== Instructions ==
1 - Answer these questions using the derivative excerpt, one answer per line, each marked with its letter:
(a) In which section is the solution given?
(b) What does the notation "$o(|h|)$" refer to?
(c) What kind of distance is the norm of $h$?
2 - Summarize the derivative excerpt in two sentences.

The solution is given in the last section below. The intervening sections provide notation, terminology, and concepts for those who might be new to this subject and to make it as clear as possible what assumptions I am adopting to make sense of the question and obtain an answer.

Generalities

Motivation

Recall that the idea behind the derivative is to approximate a function $f:\mathcal{A}\subset \mathbb{R}^m\to\mathbb{R}^n$ in a neighborhood of a point $x\in\mathcal A$ by means of a linear transformation $Df_x:\mathbb{R}^m\to\mathbb{R}^n.$ "Approximate" is understood to mean that as a nonzero displacement $h\in\mathbb{R}^m$ grows small (while $x+h$ remains in $\mathcal A$) the first difference in $f$ is asymptotic to $Df_x$ applied to $h:$

$$f(x+h) - f(x) = (Df_x)h + o(|h|).\tag{1}$$

The notation "$o(|h|)$" refers to some quantity that becomes vanishingly small compared to $|h|$ as $h\to 0.$ The norm of $h$, written $|h|,$ is the Euclidean distance.

[Records for text and for pointing to elements]
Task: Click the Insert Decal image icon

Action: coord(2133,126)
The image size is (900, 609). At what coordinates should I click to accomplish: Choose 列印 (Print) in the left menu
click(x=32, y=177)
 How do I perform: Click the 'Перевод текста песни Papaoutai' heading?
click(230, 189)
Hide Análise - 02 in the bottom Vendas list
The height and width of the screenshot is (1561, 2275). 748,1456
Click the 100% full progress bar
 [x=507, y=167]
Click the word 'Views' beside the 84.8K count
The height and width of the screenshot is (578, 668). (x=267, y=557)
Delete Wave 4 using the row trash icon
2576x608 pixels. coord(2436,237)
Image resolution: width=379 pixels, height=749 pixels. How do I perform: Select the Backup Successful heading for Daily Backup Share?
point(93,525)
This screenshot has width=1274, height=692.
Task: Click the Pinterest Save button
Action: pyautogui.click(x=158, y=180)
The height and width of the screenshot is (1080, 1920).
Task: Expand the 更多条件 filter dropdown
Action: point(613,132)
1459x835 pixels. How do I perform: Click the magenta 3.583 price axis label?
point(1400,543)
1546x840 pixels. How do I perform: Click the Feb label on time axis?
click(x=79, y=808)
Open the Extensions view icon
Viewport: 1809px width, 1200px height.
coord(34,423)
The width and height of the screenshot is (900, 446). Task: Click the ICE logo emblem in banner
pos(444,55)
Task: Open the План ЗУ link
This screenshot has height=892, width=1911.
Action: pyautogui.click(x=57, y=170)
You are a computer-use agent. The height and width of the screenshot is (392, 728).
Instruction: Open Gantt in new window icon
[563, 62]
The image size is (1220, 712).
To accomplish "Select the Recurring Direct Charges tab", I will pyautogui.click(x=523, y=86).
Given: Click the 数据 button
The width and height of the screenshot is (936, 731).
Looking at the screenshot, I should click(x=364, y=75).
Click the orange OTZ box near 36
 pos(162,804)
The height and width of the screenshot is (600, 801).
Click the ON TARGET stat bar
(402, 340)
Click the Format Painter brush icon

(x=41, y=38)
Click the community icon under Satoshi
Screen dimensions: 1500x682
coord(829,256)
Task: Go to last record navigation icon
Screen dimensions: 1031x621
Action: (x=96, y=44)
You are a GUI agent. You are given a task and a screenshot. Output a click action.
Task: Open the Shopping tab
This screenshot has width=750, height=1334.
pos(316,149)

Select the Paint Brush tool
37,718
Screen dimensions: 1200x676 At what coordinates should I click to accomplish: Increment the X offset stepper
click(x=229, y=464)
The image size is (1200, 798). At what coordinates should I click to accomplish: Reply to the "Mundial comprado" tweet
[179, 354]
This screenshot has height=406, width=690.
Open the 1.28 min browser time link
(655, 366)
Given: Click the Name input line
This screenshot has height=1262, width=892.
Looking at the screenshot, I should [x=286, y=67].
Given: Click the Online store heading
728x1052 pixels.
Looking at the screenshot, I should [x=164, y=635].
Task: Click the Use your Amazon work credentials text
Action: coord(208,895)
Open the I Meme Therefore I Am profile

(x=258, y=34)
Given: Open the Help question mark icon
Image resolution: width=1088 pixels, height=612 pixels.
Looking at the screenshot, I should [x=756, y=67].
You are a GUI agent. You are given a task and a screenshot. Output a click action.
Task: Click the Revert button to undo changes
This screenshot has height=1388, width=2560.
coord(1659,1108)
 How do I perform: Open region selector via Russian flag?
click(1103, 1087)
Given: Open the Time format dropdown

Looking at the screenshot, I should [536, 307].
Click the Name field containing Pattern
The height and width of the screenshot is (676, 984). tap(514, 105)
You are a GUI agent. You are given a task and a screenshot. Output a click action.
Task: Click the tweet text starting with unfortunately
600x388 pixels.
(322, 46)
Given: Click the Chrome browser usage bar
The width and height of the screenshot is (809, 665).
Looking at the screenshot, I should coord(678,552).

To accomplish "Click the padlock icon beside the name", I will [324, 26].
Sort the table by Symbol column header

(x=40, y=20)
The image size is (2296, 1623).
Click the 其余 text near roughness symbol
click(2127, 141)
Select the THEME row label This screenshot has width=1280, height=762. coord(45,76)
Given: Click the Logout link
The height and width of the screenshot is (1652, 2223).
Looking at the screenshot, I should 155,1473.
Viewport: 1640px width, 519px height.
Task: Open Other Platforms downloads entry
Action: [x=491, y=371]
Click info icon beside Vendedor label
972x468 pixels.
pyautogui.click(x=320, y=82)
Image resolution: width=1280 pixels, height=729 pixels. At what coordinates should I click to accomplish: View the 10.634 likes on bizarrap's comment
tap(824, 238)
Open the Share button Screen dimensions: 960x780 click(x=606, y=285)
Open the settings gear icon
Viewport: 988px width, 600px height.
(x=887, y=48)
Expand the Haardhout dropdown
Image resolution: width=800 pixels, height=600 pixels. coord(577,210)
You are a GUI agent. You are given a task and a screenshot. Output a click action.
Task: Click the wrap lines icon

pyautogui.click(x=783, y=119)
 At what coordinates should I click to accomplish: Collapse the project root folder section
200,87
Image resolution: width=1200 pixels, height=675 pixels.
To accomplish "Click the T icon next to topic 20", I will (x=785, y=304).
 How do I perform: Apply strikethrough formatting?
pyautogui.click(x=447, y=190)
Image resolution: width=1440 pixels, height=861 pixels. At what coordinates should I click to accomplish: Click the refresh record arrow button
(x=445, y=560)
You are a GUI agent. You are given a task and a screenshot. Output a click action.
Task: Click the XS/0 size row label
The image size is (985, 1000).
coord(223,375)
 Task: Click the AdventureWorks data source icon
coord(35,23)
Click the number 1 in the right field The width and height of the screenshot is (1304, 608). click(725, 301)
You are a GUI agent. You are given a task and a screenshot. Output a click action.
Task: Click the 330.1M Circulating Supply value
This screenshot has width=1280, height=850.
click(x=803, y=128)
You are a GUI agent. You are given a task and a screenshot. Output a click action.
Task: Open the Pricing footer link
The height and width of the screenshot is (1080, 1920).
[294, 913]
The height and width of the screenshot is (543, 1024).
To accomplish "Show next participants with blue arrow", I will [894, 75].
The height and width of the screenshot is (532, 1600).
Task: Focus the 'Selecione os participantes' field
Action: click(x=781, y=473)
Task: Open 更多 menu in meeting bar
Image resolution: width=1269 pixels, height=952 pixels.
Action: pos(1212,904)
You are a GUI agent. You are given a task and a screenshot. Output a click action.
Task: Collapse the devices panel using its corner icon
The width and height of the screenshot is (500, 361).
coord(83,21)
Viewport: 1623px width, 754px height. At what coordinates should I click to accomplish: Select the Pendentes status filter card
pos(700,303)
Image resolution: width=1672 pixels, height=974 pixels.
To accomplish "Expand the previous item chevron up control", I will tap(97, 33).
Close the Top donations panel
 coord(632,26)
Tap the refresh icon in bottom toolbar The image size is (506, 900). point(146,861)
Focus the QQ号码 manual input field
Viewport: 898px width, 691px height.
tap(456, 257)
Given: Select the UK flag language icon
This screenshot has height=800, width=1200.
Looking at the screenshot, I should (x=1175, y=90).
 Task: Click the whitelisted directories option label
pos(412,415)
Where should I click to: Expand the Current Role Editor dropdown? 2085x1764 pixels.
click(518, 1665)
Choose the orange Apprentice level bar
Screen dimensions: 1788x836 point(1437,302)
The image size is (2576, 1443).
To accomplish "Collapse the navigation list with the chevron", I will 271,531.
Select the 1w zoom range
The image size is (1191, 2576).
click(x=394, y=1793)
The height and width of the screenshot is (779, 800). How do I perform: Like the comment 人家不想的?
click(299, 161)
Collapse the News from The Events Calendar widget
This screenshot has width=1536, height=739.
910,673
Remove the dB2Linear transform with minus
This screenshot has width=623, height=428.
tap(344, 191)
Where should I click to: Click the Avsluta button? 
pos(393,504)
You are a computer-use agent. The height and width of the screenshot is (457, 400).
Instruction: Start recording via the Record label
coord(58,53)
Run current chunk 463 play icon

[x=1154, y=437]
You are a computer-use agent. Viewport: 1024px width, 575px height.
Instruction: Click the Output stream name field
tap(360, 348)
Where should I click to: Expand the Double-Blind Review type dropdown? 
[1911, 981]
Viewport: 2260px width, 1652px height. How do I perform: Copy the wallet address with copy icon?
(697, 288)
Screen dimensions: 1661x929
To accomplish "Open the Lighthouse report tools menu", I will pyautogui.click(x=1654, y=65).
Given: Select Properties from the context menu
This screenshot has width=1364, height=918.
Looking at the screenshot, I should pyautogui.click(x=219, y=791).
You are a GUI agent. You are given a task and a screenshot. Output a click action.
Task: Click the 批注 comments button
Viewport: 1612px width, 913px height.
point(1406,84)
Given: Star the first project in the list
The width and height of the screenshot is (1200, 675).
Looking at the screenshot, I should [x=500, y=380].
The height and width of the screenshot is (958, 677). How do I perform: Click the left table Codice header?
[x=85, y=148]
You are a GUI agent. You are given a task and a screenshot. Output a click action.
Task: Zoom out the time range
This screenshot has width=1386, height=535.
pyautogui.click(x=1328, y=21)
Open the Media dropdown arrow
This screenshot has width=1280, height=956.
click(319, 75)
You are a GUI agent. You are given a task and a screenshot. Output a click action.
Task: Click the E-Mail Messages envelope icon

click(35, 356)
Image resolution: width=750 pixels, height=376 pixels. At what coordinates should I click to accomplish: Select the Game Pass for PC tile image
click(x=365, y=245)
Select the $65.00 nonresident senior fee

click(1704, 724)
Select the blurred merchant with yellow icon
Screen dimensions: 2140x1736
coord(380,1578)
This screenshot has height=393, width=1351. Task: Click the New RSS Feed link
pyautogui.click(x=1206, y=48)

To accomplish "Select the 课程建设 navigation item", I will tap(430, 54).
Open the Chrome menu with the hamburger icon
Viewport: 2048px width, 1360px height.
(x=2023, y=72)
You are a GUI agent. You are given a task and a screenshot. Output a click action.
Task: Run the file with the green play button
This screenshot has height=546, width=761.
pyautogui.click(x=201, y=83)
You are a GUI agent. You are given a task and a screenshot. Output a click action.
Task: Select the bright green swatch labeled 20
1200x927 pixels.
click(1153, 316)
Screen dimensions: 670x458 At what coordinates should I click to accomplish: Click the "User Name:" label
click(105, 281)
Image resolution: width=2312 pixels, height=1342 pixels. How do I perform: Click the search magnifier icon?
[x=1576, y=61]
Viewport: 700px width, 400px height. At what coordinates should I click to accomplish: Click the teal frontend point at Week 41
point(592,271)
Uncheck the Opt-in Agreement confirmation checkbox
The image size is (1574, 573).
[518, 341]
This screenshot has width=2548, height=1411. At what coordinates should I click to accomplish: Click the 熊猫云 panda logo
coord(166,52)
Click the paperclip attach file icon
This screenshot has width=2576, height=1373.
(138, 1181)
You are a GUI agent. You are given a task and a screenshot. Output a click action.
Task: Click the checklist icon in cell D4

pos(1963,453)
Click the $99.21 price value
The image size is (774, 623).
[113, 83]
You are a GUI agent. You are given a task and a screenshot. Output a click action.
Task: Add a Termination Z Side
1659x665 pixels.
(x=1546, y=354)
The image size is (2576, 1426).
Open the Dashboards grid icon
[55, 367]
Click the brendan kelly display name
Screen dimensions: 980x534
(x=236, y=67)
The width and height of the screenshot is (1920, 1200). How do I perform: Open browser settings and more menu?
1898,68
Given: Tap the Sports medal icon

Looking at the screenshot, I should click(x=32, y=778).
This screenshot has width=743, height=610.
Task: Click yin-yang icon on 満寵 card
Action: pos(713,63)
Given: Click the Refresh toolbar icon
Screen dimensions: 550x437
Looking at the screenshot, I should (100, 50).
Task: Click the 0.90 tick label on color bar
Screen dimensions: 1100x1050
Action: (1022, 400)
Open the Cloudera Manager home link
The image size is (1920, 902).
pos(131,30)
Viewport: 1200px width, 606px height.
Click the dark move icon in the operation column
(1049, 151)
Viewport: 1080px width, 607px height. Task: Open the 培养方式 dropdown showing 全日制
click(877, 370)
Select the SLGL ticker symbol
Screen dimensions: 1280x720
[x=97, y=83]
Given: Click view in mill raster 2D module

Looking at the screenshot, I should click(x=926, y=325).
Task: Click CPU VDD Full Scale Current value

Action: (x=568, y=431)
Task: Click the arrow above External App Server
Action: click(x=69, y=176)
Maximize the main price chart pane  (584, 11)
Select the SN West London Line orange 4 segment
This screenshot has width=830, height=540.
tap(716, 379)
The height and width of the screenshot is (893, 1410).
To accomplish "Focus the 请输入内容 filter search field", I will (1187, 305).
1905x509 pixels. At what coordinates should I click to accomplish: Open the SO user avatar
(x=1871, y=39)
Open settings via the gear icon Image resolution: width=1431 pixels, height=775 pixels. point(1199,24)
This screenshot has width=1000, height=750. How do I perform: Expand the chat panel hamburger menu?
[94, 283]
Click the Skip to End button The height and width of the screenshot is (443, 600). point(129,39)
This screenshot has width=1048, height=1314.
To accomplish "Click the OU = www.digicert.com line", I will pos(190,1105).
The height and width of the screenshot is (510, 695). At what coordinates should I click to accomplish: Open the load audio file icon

== Answers ==
1 -
(a) The last section.
(b) Some quantity that becomes vanishingly small compared to $|h|$ as $h\to 0$.
(c) The Euclidean distance.

2 - The solution comes in the last section, while the sections before it give notation, terms and concepts and make the assumptions clear. The derivative approximates a function near a point by a linear transformation, so that as a nonzero displacement $h$ grows small, the first difference in $f$ is asymptotic to $Df_x$ applied to $h$, with an error that becomes vanishingly small compared to the Euclidean norm $|h|$.